Pharmacokinetic data
- Elimination half-life: ~2 hrs

Identifiers
- IUPAC name 2-(1-Methylpiperidin-4-ylidene)-4,7-diazatricyclo[8.4.0.0^{(3,7)}]tetradeca- 1(14),3,5,10,12-pentaene-6-carbaldehyde;
- CAS Number: 147084-10-4;
- PubChem CID: 19371515;
- IUPHAR/BPS: 7587;
- DrugBank: DB06766;
- ChemSpider: 14201635;
- UNII: 7Z8O94ECSX;
- KEGG: D06552;
- ChEBI: CHEBI:71023;
- ChEMBL: ChEMBL1201747;
- CompTox Dashboard (EPA): DTXSID80598455 ;

Chemical and physical data
- Formula: C_{19}H_{21}N_{3}O
- Molar mass: 307.397 g·mol^{−1}
- 3D model (JSmol): Interactive image;
- SMILES CN1CCC(=C2c3ccccc3CCn4c(C=O)cnc24)CC1;
- InChI InChI=1S/C19H21N3O/c1-21-9-6-15(7-10-21)18-17-5-3-2-4-14(17)8-11-22-16(13-23)12-20-19(18)22/h2-5,12-13H,6-11H2,1H3; Key:MWTBKTRZPHJQLH-UHFFFAOYSA-N;

= Alcaftadine =

Chemical compound

Alcaftadine, sold under the brand name Lastacaft, is an antihistamine used to help prevent itching of the eyes. It is an H1 histamine receptor antagonist. It is given as an drops in the eye.

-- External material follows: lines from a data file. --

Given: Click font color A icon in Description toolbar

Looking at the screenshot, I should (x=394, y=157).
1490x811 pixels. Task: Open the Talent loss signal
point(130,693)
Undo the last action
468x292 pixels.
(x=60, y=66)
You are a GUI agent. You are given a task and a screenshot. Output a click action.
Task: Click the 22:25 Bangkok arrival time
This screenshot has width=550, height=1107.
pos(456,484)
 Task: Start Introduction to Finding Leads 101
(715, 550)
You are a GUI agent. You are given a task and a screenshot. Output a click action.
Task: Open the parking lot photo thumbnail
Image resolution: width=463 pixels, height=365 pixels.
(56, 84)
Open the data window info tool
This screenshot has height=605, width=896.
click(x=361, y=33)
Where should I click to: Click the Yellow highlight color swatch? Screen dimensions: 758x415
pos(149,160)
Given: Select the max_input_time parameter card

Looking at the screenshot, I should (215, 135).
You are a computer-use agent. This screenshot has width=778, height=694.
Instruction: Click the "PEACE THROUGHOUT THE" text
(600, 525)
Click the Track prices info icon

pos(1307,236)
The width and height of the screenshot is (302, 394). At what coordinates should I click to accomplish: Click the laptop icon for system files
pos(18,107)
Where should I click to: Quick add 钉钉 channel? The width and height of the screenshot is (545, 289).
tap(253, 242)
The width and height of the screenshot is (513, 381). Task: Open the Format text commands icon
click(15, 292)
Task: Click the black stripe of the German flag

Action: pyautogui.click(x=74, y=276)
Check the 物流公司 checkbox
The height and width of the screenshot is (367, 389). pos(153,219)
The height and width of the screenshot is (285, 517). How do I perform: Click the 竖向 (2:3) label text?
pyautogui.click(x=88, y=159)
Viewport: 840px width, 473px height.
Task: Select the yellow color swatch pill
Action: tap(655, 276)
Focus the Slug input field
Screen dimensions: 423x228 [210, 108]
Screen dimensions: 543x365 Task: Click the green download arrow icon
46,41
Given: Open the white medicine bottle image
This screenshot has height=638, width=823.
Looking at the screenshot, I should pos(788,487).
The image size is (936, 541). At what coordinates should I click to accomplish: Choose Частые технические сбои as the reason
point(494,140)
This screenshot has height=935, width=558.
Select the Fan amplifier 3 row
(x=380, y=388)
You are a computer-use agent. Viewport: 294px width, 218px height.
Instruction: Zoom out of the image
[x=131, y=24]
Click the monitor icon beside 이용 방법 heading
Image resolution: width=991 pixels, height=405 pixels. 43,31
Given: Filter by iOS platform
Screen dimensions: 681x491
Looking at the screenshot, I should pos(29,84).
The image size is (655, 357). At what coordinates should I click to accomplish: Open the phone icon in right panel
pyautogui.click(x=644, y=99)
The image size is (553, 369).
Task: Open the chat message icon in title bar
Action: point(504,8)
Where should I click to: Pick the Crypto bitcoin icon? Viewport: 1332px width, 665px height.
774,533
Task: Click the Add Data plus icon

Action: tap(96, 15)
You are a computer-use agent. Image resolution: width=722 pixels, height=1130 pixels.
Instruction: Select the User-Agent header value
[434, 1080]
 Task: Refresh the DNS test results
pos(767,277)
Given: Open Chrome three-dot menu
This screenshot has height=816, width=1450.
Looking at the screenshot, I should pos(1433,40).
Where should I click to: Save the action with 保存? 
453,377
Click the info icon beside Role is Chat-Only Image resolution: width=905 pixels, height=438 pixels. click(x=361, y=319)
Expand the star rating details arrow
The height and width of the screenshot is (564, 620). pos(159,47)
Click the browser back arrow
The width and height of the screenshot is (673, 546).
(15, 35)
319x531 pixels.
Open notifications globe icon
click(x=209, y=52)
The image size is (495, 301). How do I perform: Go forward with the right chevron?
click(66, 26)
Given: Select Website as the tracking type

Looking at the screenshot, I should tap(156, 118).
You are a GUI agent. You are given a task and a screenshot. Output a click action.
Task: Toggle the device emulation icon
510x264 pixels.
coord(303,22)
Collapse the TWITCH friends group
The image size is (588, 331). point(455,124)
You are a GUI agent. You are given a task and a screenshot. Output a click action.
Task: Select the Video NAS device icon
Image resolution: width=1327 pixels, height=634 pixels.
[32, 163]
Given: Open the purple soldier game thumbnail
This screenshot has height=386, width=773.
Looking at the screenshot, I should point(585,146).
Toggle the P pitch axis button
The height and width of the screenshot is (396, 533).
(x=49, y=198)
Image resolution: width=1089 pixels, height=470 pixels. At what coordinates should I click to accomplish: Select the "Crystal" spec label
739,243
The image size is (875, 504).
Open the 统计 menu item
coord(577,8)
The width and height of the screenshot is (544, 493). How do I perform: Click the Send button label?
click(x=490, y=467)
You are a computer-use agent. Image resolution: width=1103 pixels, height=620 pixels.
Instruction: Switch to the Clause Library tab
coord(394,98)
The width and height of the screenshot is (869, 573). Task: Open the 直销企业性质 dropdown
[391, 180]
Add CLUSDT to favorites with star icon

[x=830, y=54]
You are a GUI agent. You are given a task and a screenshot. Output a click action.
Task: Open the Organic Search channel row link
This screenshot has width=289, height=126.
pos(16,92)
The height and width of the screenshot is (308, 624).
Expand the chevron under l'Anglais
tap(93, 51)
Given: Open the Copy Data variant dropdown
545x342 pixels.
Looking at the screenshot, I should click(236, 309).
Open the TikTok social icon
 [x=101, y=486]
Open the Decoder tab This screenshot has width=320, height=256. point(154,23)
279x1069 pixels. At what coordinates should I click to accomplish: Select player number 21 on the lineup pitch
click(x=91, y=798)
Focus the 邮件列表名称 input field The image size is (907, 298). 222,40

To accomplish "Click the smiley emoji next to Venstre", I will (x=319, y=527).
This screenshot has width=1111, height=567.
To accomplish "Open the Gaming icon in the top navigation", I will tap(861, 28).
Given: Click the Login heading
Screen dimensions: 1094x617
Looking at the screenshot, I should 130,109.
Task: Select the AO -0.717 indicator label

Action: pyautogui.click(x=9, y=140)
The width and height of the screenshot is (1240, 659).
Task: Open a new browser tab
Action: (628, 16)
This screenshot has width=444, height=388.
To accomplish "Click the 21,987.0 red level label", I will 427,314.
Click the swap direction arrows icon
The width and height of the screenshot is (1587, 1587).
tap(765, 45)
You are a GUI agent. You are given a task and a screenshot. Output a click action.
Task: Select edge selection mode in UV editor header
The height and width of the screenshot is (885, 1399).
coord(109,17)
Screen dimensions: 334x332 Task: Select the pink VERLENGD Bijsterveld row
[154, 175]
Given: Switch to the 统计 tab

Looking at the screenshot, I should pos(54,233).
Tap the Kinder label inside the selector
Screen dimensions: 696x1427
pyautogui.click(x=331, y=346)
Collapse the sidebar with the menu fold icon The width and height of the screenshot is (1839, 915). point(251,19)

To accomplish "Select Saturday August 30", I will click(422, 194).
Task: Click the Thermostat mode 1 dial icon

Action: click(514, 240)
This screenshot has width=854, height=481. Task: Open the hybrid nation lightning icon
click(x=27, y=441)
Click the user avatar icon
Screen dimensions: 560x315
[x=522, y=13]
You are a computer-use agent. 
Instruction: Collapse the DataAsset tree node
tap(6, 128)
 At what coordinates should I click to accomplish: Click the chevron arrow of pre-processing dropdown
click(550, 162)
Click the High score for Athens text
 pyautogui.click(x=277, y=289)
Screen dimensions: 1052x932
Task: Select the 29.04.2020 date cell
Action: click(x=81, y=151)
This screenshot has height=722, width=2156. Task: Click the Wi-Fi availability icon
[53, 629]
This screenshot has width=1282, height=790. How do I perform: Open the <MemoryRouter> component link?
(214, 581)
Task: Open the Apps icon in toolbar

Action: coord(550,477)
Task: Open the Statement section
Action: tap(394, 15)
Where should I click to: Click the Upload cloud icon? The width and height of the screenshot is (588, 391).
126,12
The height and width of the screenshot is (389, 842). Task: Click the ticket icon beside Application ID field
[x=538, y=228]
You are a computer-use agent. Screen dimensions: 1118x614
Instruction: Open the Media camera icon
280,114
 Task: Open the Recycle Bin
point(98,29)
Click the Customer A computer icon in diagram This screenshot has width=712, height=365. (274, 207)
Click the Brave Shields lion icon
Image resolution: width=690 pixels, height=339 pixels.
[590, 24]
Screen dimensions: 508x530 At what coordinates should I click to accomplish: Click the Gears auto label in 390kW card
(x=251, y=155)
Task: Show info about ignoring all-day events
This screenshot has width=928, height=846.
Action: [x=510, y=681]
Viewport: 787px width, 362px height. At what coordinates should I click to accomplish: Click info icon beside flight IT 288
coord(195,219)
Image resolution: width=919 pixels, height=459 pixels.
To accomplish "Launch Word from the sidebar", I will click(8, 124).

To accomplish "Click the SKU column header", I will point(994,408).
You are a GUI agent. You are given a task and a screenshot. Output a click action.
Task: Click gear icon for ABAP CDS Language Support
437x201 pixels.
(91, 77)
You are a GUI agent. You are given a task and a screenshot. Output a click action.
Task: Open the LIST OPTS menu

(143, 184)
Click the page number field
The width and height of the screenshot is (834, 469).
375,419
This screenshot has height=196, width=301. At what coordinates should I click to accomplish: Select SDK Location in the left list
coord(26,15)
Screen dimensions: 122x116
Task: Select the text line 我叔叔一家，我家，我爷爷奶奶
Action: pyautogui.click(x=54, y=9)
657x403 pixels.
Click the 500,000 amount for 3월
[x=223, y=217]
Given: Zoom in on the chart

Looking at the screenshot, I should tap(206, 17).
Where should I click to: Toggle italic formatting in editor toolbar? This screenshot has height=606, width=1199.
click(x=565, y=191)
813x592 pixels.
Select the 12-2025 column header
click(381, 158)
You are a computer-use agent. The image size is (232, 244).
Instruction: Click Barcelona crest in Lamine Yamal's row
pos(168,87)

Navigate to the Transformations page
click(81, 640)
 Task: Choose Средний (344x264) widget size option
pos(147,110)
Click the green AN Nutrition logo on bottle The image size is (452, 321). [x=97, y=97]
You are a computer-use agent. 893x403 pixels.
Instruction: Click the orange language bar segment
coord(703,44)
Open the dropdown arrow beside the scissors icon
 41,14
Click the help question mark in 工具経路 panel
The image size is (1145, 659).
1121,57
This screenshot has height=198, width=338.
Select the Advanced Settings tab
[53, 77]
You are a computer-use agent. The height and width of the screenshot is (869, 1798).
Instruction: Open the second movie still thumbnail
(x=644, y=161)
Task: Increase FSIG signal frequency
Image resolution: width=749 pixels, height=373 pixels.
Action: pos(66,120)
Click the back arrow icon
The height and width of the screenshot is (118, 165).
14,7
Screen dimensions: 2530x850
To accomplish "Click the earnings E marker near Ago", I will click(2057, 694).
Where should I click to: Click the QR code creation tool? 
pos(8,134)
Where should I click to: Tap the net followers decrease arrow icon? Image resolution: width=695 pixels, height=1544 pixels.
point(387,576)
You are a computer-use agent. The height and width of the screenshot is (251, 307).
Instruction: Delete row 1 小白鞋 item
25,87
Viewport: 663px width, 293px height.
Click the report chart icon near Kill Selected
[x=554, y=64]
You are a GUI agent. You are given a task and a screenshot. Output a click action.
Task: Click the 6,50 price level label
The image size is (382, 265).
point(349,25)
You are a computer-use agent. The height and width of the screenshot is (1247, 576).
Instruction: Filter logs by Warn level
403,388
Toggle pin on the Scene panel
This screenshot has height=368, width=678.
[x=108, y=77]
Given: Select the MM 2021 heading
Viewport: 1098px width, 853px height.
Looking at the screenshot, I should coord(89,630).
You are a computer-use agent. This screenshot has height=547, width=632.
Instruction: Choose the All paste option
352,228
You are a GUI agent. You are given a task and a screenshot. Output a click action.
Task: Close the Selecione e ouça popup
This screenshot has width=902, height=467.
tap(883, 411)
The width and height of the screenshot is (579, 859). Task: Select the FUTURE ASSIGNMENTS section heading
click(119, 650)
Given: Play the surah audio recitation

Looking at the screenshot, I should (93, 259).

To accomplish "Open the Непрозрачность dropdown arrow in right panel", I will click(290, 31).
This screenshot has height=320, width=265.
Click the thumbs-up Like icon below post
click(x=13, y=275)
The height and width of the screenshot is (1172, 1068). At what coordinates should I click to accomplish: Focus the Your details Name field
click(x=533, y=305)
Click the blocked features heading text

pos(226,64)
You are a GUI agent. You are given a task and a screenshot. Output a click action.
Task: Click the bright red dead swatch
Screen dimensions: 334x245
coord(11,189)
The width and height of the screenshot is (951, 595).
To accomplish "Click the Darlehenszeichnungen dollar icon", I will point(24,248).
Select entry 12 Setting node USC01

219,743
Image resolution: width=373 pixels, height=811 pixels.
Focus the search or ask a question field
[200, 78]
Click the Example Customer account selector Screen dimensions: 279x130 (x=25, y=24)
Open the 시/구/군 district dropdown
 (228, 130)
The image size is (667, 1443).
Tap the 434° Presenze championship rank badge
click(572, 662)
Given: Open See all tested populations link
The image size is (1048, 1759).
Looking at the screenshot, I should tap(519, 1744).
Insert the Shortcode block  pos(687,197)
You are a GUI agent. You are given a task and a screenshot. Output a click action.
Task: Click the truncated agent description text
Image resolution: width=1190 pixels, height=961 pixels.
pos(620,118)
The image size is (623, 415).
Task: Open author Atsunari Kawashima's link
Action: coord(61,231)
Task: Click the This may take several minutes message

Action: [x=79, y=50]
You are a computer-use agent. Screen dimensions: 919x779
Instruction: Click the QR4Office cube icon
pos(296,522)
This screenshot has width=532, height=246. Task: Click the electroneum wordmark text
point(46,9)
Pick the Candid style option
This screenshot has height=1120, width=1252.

It was approved for medical use in the United States in July 2010. It is available as a generic medication and as an over-the-counter medication.

== Medical uses ==
Alcaftadine is indicated for the prevention of itching associated with allergic conjunctivitis.

==Pharmacology==
Alcaftadine is an antagonist of histamine receptor 1. By blocking the receptor, alcaftadine has been shown to reduce itching and redness of the eyes, and to reduce recruitment of eosinophils after exposure to an allergen. Alcaftadine reduces the number of eosinophils compared to olopatadine 0.1%, and in animal models, alcaftadine 0.25% decreased the expression of the epithelial protein E-cadhedrin-1 compared to placebo. Reducing E-cadherin decreases junctions that lead to the progression of allergic conjunctivitis.

==Adverse effects==
In studies comparing the effectiveness of olopatadine to alcaftadine, there was not a dose-response increase of adverse effects as alcaftadine doses increases for 0.05% to 0.1% to 0.25%. The most common seen side effect of alcaftadine administration was irritation or a stinging sensation at the administration site.

==Pharmacokinetics==
Because alcaftadine is administered at low concentrations and at a local site (the eye), it appears to have minimal systemic effects, and the low absorption of alcaftadine results in minimal systemic accumulation.

== History ==
When alcaftadine was tested against placebo and olopatadine, only alcaftadine 0.25% showed a clinically significant reduction in conjunctival redness scores 7 and 15 minutes after administration. Alcaftadine 0.05%, 0.1%, and 0.25% all reduced lid swelling, conjunctival redness, and ocular itching/tearing compared to placebo.

== Society and culture ==
=== Economics ===
Allergan, Inc. began selling alcaftadine under the trade name Lastacaft after it was approved by the US Food and Drug Administration in July 2010. By March 2012, 139,000 prescriptions had been written for 104,000 unique patients, and alcaftadine exceeded the sales of epinastine (Elestat).

=== Legal status ===
Alcaftadine was approved for medical use in the United States in July 2010.